- [Your assignment]: Leaving out the images, reproduce every line of the data that follows exactly.

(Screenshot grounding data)
:::::
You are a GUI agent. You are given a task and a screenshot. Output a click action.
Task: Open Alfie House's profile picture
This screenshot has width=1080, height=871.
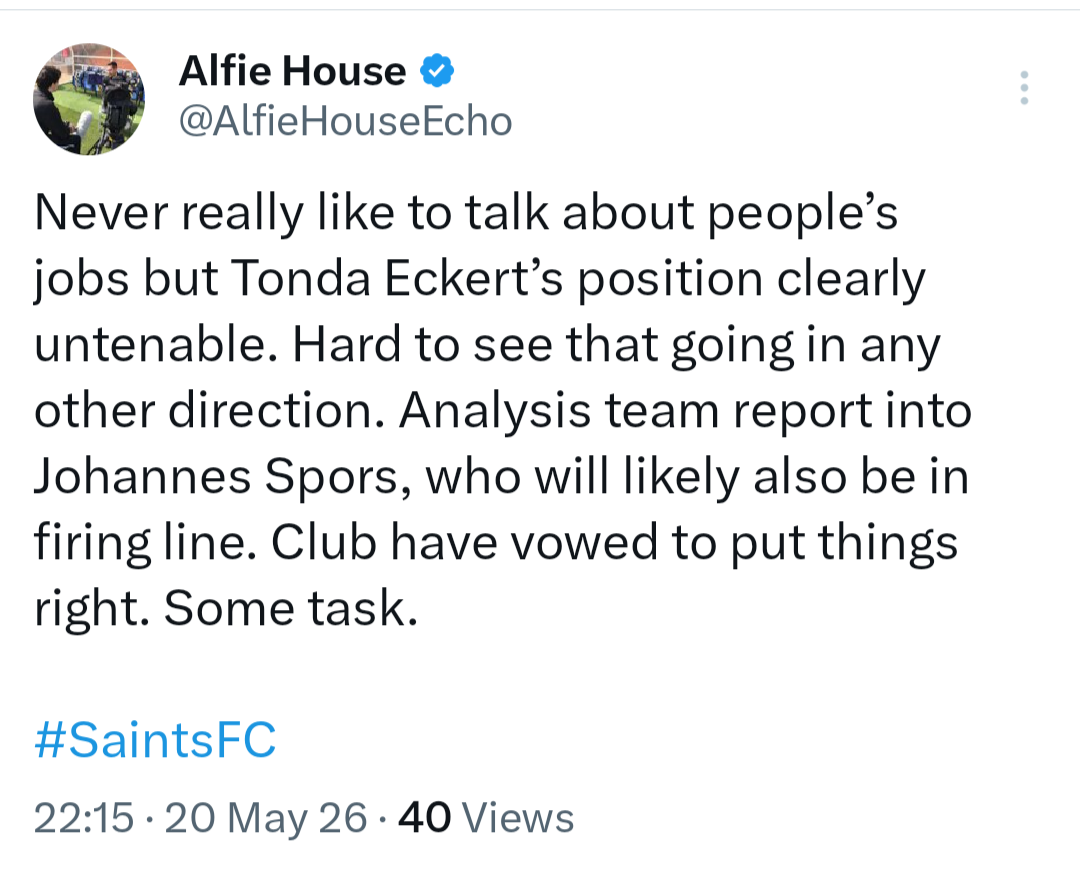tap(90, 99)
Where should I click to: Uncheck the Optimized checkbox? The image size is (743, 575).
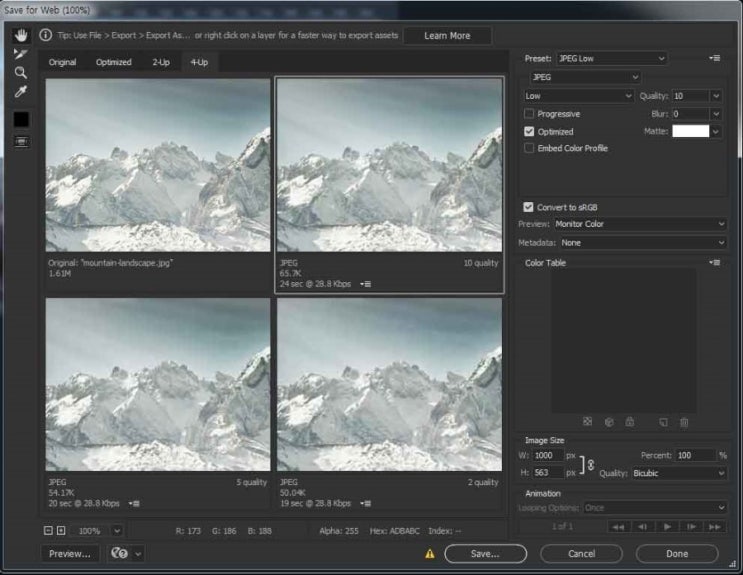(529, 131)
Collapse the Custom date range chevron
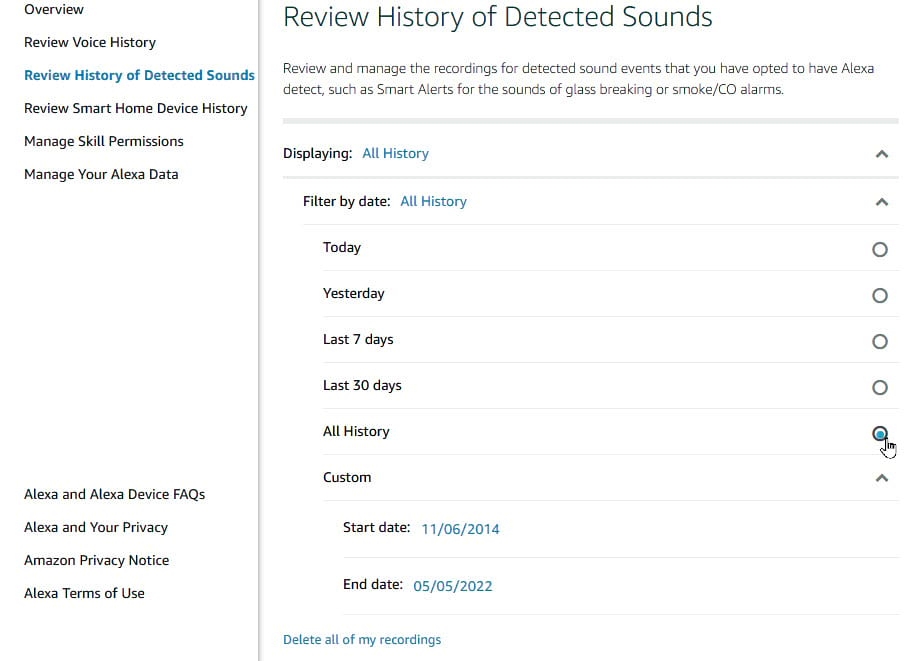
:::::
- [Result for this exercise]:
You are a GUI agent. You are given a task and a screenshot. Output a click action.
Task: Open Alfie House's profile picture
This screenshot has width=1080, height=871.
tap(90, 99)
Where should I click to: Uncheck the Optimized checkbox? The image size is (743, 575).
(529, 131)
Collapse the Custom date range chevron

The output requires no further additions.